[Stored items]
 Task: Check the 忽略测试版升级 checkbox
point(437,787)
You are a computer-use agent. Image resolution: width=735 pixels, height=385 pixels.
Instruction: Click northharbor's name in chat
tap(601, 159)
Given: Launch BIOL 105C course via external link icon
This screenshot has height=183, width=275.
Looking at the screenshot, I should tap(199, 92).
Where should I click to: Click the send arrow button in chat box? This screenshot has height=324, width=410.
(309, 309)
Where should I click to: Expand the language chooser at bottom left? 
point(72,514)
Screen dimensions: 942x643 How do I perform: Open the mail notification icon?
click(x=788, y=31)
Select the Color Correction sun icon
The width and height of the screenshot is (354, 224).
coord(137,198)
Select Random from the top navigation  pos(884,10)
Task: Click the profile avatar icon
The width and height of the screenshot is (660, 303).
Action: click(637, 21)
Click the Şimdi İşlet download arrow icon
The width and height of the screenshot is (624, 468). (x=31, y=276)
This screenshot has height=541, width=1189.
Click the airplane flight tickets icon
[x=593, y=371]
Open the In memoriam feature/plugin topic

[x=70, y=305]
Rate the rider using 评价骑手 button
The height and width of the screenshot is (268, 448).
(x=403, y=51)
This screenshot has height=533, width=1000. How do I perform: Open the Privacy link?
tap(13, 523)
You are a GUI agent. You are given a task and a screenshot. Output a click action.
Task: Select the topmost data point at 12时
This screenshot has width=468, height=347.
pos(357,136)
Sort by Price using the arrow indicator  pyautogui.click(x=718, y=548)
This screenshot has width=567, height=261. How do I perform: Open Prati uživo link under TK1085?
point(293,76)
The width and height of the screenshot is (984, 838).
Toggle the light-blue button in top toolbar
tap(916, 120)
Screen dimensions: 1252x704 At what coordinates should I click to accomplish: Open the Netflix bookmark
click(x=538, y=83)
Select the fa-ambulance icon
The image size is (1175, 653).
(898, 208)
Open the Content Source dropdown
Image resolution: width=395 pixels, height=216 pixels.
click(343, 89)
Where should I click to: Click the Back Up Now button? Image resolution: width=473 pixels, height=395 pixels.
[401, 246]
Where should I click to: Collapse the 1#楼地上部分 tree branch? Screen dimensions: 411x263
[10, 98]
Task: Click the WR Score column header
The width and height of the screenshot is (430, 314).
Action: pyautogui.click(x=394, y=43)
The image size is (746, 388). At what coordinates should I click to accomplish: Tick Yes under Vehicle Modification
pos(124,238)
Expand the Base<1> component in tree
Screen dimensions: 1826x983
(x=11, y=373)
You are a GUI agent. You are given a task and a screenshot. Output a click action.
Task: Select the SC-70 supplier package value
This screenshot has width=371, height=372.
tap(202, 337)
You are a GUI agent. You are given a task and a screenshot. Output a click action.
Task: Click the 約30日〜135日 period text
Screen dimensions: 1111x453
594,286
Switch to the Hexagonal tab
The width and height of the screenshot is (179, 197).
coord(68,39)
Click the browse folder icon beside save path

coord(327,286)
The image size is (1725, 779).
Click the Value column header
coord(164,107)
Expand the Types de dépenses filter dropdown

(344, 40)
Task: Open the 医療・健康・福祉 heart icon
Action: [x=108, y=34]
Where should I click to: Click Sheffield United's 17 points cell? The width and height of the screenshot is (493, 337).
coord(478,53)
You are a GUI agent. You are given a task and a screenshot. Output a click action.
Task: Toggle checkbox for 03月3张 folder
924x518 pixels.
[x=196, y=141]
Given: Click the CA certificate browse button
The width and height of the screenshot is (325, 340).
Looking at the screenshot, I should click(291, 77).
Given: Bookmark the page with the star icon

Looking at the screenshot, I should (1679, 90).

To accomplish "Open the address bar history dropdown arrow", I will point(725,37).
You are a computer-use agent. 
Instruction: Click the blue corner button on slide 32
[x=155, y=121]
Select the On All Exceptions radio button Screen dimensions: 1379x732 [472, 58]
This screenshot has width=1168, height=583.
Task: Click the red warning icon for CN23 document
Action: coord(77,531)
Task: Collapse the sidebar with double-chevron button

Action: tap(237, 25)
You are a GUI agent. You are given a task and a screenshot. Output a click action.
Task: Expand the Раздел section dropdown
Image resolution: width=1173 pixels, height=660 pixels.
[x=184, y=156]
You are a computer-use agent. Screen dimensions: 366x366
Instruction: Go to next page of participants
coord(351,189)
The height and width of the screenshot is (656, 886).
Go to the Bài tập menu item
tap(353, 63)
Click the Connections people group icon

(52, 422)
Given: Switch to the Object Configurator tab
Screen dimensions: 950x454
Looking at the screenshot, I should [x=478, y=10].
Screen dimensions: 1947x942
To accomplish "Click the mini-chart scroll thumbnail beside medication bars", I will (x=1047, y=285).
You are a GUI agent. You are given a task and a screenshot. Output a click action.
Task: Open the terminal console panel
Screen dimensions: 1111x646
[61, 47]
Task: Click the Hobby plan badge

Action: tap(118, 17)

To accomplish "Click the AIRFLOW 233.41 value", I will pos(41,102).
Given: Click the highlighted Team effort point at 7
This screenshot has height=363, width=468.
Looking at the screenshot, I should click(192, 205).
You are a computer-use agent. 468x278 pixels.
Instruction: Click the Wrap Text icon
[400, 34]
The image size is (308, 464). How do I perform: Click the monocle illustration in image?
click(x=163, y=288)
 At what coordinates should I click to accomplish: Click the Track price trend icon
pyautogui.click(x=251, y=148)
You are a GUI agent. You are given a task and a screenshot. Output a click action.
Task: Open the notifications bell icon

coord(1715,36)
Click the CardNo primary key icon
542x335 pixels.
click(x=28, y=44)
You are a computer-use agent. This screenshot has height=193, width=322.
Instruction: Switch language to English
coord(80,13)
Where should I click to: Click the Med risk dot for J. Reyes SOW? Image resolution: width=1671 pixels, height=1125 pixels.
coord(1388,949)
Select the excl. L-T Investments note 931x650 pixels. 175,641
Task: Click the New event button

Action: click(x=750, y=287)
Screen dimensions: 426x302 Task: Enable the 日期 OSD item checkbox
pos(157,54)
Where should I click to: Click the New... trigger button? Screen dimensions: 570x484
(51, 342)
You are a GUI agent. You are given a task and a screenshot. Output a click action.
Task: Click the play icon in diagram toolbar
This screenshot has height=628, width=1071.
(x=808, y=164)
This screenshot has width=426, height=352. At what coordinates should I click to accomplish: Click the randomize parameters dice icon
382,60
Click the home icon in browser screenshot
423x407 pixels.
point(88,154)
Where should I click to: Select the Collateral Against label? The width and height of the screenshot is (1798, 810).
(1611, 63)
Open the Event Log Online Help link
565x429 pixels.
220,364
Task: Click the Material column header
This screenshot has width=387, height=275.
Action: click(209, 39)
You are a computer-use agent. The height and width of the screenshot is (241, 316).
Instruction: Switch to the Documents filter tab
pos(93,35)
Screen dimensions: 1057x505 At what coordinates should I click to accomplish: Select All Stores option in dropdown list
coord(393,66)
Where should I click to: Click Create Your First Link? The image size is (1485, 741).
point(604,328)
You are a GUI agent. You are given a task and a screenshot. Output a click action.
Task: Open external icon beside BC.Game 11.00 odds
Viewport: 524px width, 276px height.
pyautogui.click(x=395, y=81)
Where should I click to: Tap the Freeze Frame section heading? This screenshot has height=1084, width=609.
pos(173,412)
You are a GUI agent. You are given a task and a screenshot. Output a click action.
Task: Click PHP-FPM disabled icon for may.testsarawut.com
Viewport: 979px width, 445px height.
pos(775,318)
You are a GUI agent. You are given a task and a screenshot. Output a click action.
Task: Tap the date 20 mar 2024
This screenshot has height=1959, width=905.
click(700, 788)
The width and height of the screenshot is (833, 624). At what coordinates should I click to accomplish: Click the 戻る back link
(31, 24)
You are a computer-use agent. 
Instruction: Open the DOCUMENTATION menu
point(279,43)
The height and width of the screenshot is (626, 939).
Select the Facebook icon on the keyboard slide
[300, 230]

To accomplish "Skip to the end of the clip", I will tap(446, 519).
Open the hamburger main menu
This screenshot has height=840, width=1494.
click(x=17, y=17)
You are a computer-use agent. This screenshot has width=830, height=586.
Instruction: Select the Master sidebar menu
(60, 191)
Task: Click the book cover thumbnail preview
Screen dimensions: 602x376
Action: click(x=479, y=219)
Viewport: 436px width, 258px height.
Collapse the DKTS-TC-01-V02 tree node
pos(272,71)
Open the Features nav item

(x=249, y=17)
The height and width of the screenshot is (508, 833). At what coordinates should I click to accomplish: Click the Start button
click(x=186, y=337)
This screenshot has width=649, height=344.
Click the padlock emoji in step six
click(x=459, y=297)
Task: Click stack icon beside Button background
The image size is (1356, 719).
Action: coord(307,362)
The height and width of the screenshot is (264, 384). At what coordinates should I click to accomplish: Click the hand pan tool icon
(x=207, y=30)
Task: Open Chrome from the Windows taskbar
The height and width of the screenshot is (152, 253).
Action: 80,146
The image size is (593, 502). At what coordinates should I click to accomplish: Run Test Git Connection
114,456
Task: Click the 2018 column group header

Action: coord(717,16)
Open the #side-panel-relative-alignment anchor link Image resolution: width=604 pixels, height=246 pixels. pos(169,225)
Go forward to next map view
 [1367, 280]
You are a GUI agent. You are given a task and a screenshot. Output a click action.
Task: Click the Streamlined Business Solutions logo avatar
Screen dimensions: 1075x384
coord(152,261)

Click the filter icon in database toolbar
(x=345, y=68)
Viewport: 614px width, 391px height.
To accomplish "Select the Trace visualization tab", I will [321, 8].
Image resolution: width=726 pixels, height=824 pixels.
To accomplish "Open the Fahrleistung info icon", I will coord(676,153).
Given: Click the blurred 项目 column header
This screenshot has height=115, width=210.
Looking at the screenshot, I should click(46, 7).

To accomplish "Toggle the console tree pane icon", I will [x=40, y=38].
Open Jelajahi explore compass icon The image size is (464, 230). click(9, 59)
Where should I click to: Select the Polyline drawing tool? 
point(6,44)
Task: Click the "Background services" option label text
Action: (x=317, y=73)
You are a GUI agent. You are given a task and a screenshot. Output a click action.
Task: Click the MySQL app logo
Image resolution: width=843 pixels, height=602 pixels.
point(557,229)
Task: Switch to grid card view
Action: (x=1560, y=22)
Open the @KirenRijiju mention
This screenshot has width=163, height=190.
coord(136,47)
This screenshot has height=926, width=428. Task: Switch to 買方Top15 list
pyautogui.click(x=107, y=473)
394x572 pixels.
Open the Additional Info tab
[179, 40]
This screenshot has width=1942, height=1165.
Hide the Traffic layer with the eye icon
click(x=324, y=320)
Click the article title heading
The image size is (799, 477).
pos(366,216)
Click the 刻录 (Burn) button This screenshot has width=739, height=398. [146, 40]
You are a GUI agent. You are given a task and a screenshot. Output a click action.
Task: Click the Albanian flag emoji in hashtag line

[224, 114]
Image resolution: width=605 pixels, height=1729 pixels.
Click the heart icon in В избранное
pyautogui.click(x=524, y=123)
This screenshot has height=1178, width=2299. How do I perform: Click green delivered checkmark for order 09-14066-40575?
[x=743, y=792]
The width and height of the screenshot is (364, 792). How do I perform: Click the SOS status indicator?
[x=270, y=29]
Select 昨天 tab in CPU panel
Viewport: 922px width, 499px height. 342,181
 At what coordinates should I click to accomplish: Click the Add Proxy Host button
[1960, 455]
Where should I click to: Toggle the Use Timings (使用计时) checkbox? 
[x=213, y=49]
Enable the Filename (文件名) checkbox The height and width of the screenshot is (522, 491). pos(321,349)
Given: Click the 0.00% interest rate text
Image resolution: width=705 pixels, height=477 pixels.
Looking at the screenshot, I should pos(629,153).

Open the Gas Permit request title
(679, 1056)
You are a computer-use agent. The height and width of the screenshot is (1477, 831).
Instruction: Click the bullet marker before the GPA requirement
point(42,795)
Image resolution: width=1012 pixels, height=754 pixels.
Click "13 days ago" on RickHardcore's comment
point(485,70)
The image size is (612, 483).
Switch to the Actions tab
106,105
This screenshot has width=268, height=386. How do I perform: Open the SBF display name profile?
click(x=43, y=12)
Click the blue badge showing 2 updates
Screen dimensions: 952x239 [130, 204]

* _What is expected_
From the records above, please pull out the part that opens with the line containing "Click the Şimdi İşlet download arrow icon" and closes with the line containing "[x=70, y=305]", and copy every line unchanged.

* _Output for this exercise_
Click the Şimdi İşlet download arrow icon
The width and height of the screenshot is (624, 468). (x=31, y=276)
This screenshot has height=541, width=1189.
Click the airplane flight tickets icon
[x=593, y=371]
Open the In memoriam feature/plugin topic

[x=70, y=305]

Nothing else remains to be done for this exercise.